→ Work required: Repeat the records below verbatim.

→ Task material:
● ● ● ● ●

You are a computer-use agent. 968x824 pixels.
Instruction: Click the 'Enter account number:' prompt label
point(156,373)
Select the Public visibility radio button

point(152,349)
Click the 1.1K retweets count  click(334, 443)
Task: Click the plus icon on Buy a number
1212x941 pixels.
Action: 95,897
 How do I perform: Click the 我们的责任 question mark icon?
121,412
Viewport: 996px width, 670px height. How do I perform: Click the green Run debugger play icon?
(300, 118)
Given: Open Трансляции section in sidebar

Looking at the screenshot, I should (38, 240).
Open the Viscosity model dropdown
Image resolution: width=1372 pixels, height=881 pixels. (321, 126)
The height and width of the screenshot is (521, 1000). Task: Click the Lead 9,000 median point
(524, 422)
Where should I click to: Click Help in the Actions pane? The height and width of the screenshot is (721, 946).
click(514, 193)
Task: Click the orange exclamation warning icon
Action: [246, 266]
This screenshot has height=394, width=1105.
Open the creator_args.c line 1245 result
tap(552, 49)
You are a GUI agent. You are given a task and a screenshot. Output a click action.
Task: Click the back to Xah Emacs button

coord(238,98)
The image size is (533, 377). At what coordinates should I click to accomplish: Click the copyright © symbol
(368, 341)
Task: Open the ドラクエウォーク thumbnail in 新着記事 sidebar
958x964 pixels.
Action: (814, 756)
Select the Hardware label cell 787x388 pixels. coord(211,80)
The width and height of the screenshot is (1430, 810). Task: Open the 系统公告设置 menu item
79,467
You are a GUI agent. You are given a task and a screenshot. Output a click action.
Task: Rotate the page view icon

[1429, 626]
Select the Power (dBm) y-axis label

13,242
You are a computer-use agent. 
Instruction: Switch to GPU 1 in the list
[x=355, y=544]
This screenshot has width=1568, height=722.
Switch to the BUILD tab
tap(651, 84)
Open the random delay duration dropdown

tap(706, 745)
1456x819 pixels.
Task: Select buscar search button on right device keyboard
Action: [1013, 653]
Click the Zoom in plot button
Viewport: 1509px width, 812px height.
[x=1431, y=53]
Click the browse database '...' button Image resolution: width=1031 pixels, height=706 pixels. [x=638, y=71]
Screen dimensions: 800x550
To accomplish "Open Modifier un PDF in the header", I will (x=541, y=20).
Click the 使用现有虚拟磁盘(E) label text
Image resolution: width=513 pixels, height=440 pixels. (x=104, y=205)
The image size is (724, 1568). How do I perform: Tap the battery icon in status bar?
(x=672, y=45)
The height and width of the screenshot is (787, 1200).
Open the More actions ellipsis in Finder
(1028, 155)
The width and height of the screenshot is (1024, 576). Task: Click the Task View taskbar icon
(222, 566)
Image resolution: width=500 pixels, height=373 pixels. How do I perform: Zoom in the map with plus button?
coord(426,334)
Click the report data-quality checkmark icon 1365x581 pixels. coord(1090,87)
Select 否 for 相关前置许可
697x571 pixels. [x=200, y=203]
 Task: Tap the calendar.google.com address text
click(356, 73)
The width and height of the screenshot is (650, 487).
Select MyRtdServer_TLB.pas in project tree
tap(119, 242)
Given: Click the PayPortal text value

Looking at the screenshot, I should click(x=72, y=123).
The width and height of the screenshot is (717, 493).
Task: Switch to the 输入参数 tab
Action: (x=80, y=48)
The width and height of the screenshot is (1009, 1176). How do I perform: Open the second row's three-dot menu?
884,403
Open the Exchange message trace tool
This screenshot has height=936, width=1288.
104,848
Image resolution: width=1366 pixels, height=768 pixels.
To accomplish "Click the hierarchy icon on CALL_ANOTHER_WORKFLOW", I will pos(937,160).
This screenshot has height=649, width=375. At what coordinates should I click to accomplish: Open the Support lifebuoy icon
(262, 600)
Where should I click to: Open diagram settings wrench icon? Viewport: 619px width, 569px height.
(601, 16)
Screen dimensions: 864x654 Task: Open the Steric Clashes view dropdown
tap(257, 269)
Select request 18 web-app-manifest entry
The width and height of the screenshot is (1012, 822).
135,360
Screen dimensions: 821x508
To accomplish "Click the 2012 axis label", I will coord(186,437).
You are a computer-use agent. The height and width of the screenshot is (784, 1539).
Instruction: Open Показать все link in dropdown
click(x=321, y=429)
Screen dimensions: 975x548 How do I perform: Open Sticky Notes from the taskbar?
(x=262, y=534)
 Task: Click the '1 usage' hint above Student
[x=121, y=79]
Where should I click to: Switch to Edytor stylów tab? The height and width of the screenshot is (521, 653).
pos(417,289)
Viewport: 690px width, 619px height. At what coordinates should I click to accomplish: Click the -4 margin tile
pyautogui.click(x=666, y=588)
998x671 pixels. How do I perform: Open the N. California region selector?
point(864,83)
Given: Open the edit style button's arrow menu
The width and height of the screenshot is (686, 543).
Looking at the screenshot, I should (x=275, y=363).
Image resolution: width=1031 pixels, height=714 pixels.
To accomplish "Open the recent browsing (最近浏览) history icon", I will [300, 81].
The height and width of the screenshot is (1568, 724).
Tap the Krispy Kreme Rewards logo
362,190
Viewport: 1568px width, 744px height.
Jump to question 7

● ● ● ● ●

→ Solution for this problem:
You are a computer-use agent. 968x824 pixels.
Instruction: Click the 'Enter account number:' prompt label
point(156,373)
Select the Public visibility radio button

point(152,349)
Click the 1.1K retweets count  click(334, 443)
Task: Click the plus icon on Buy a number
1212x941 pixels.
Action: 95,897
 How do I perform: Click the 我们的责任 question mark icon?
121,412
Viewport: 996px width, 670px height. How do I perform: Click the green Run debugger play icon?
(300, 118)
Given: Open Трансляции section in sidebar

Looking at the screenshot, I should (38, 240).
Open the Viscosity model dropdown
Image resolution: width=1372 pixels, height=881 pixels. (321, 126)
The height and width of the screenshot is (521, 1000). Task: Click the Lead 9,000 median point
(524, 422)
Where should I click to: Click Help in the Actions pane? The height and width of the screenshot is (721, 946).
click(514, 193)
Task: Click the orange exclamation warning icon
Action: [246, 266]
This screenshot has height=394, width=1105.
Open the creator_args.c line 1245 result
tap(552, 49)
You are a GUI agent. You are given a task and a screenshot. Output a click action.
Task: Click the back to Xah Emacs button

coord(238,98)
The image size is (533, 377). At what coordinates should I click to accomplish: Click the copyright © symbol
(368, 341)
Task: Open the ドラクエウォーク thumbnail in 新着記事 sidebar
958x964 pixels.
Action: (814, 756)
Select the Hardware label cell 787x388 pixels. coord(211,80)
The width and height of the screenshot is (1430, 810). Task: Open the 系统公告设置 menu item
79,467
You are a GUI agent. You are given a task and a screenshot. Output a click action.
Task: Rotate the page view icon

[1429, 626]
Select the Power (dBm) y-axis label

13,242
You are a computer-use agent. 
Instruction: Switch to GPU 1 in the list
[x=355, y=544]
This screenshot has width=1568, height=722.
Switch to the BUILD tab
tap(651, 84)
Open the random delay duration dropdown

tap(706, 745)
1456x819 pixels.
Task: Select buscar search button on right device keyboard
Action: [1013, 653]
Click the Zoom in plot button
Viewport: 1509px width, 812px height.
[x=1431, y=53]
Click the browse database '...' button Image resolution: width=1031 pixels, height=706 pixels. [x=638, y=71]
Screen dimensions: 800x550
To accomplish "Open Modifier un PDF in the header", I will (x=541, y=20).
Click the 使用现有虚拟磁盘(E) label text
Image resolution: width=513 pixels, height=440 pixels. (x=104, y=205)
The image size is (724, 1568). How do I perform: Tap the battery icon in status bar?
(x=672, y=45)
The height and width of the screenshot is (787, 1200).
Open the More actions ellipsis in Finder
(1028, 155)
The width and height of the screenshot is (1024, 576). Task: Click the Task View taskbar icon
(222, 566)
Image resolution: width=500 pixels, height=373 pixels. How do I perform: Zoom in the map with plus button?
coord(426,334)
Click the report data-quality checkmark icon 1365x581 pixels. coord(1090,87)
Select 否 for 相关前置许可
697x571 pixels. [x=200, y=203]
 Task: Tap the calendar.google.com address text
click(356, 73)
The width and height of the screenshot is (650, 487).
Select MyRtdServer_TLB.pas in project tree
tap(119, 242)
Given: Click the PayPortal text value

Looking at the screenshot, I should click(x=72, y=123).
The width and height of the screenshot is (717, 493).
Task: Switch to the 输入参数 tab
Action: (x=80, y=48)
The width and height of the screenshot is (1009, 1176). How do I perform: Open the second row's three-dot menu?
884,403
Open the Exchange message trace tool
This screenshot has height=936, width=1288.
104,848
Image resolution: width=1366 pixels, height=768 pixels.
To accomplish "Click the hierarchy icon on CALL_ANOTHER_WORKFLOW", I will pos(937,160).
This screenshot has height=649, width=375. At what coordinates should I click to accomplish: Open the Support lifebuoy icon
(262, 600)
Where should I click to: Open diagram settings wrench icon? Viewport: 619px width, 569px height.
(601, 16)
Screen dimensions: 864x654 Task: Open the Steric Clashes view dropdown
tap(257, 269)
Select request 18 web-app-manifest entry
The width and height of the screenshot is (1012, 822).
135,360
Screen dimensions: 821x508
To accomplish "Click the 2012 axis label", I will coord(186,437).
You are a computer-use agent. The height and width of the screenshot is (784, 1539).
Instruction: Open Показать все link in dropdown
click(x=321, y=429)
Screen dimensions: 975x548 How do I perform: Open Sticky Notes from the taskbar?
(x=262, y=534)
 Task: Click the '1 usage' hint above Student
[x=121, y=79]
Where should I click to: Switch to Edytor stylów tab? The height and width of the screenshot is (521, 653).
pos(417,289)
Viewport: 690px width, 619px height. At what coordinates should I click to accomplish: Click the -4 margin tile
pyautogui.click(x=666, y=588)
998x671 pixels. How do I perform: Open the N. California region selector?
point(864,83)
Given: Open the edit style button's arrow menu
The width and height of the screenshot is (686, 543).
Looking at the screenshot, I should (x=275, y=363).
Image resolution: width=1031 pixels, height=714 pixels.
To accomplish "Open the recent browsing (最近浏览) history icon", I will [300, 81].
The height and width of the screenshot is (1568, 724).
Tap the Krispy Kreme Rewards logo
362,190
Viewport: 1568px width, 744px height.
Jump to question 7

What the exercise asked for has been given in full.